The fundamental tension: completing a migration requires atomic understanding of cross-cutting concerns, but agent sessions are bounded in both context and permission scope. How do you bridge that gap?

1 Answers

The migration trapdoor is fundamentally a coordination asymmetry problem: the easy 80% can be done by a single agent with local knowledge, but the hard 20% requires understanding distributed system state that no single session can see.

Breaking the Trapdoor

1. Detect Stalled Migrations

Create a migration state registry that agents maintain as a first-class artifact:

# .migrations/registry.yaml
migrations:
  - id: user-service-v2
    started: 2026-03-15
    flag: USE_USER_SERVICE_V2
    flag_age_days: 65
    progress: 80
    stalled_threshold_days: 30
    status: stalled
    blockers:
      - client-lib needs update in 3 repos
      - scheduled job still calls legacy

Agents can query this registry at session start to identify low-hanging fruit migrations that are ripe for completion.

2. Plan Safe Completion Sequences

The key insight: decompose atomic requirements into sequenced deployable units.

Instead of make all changes atomically, generate a dependency-ordered PR chain:

PR #1: Add deprecation warnings to legacy endpoints
    ↓ (can be deployed independently)
PR #2: Update shared client library
    ↓ (depends on #1)
PR #3: Migrate scheduled jobs to new service
    ↓ (depends on #2)
PR #4: Remove legacy endpoint
    ↓ (depends on #3 - only after all callers migrated)
PR #5: Clean up feature flag + dead code

Each PR is independently deployable and verifiable. The agent doesn't need atomic understanding—it just needs to understand the dependency graph.
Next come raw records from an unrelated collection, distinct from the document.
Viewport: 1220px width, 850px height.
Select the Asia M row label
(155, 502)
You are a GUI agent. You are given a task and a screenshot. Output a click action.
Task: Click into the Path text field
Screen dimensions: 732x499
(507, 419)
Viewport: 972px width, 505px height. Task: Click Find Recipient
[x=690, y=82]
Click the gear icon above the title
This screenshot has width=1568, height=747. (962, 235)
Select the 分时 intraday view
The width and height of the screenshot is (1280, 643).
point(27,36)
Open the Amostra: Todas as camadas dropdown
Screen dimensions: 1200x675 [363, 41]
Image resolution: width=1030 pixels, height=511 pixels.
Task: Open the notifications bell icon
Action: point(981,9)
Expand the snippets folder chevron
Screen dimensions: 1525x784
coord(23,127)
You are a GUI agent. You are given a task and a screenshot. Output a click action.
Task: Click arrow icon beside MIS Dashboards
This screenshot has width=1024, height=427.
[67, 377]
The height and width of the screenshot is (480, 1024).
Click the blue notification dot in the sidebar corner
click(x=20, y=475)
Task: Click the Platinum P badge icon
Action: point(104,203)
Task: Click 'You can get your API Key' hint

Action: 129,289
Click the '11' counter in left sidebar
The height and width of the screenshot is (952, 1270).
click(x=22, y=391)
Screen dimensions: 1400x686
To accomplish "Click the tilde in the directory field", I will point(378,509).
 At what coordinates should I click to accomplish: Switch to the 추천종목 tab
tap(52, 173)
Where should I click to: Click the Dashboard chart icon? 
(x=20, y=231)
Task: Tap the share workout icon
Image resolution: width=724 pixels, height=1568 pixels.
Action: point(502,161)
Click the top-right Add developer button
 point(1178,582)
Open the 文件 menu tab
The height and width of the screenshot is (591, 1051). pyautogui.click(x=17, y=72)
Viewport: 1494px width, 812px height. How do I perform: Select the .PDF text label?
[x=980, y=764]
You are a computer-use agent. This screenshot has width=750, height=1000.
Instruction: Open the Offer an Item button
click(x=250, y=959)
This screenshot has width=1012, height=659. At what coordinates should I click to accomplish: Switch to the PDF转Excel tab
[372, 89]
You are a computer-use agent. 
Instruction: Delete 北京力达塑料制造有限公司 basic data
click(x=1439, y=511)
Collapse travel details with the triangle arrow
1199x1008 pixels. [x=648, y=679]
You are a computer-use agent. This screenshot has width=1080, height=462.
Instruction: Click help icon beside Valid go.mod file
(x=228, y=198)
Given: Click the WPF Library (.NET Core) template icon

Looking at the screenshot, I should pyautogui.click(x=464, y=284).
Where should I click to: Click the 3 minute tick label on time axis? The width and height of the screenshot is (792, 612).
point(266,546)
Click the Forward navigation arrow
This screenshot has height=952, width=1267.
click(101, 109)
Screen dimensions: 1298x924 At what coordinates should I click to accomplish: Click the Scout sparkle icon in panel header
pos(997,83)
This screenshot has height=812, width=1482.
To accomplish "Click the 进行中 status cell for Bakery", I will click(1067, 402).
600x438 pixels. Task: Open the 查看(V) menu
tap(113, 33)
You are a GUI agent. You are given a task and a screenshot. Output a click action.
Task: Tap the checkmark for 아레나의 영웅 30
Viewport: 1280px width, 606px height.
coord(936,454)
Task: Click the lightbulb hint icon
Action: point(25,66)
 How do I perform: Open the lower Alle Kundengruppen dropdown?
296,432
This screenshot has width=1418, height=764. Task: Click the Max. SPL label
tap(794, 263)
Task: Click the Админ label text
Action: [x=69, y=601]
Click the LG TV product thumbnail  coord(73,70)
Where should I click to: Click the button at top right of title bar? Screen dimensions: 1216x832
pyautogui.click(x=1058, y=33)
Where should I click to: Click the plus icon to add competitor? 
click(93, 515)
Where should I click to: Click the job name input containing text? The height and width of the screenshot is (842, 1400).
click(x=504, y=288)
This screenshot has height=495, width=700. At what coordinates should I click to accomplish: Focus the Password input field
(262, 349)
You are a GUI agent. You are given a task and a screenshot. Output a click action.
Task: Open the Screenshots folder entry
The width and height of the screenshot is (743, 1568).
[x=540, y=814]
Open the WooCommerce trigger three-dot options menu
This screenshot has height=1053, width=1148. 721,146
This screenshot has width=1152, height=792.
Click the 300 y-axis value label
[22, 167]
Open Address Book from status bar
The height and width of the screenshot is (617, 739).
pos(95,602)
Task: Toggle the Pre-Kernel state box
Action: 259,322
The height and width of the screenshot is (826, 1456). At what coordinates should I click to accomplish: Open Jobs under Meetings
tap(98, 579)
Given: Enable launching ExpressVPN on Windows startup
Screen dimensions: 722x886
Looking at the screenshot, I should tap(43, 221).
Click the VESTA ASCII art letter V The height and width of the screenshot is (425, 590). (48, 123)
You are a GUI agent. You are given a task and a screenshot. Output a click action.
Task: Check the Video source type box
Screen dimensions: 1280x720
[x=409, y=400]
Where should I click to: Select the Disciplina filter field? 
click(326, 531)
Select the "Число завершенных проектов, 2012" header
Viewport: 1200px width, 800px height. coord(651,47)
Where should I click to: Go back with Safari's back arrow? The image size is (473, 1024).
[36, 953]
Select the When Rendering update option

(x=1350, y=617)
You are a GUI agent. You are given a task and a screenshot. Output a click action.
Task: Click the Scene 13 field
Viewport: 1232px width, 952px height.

3. Verify Migration Completeness

For the unknown dependents problem, implement passive detection:

Deprecation warnings in logs/responses trigger when legacy path is hit
Tracing/metrics dashboards show remaining traffic to old endpoints
Git grep automation: Search all internal repos for calls to deprecated APIs

def verify_migration_complete(legacy_endpoint):
    active_calls = query_metrics(legacy_endpoint, last_24h)
    if active_calls > 0:
        return False, f"{active_calls} calls in last 24h"
    
    known_callers = find_code_references(legacy_endpoint)
    if known_callers:
        return False, f"Found {len(known_callers)} code references"
    
    return True, "Migration complete"

The Fundamental Tension Resolved

The gap between atomic understanding and bounded sessions can be bridged by:

Externalize migration state into a shared artifact the agent can query
Decompose atomic requirements into a sequenced PR chain
Use the PR chain itself as the transaction log—each PR is a checkpoint
Let verification be incremental—the agent just needs to verify this step, not all steps

The agent doesn't need to understand the entire migration atomically. It needs to:

See the current state (from registry)
Understand what blocks progress (dependency analysis)
Execute the next safe step
Leave a checkpoint for the next session

This transforms the problem from bounded agent vs. atomic understanding to bounded agent vs. next safe step.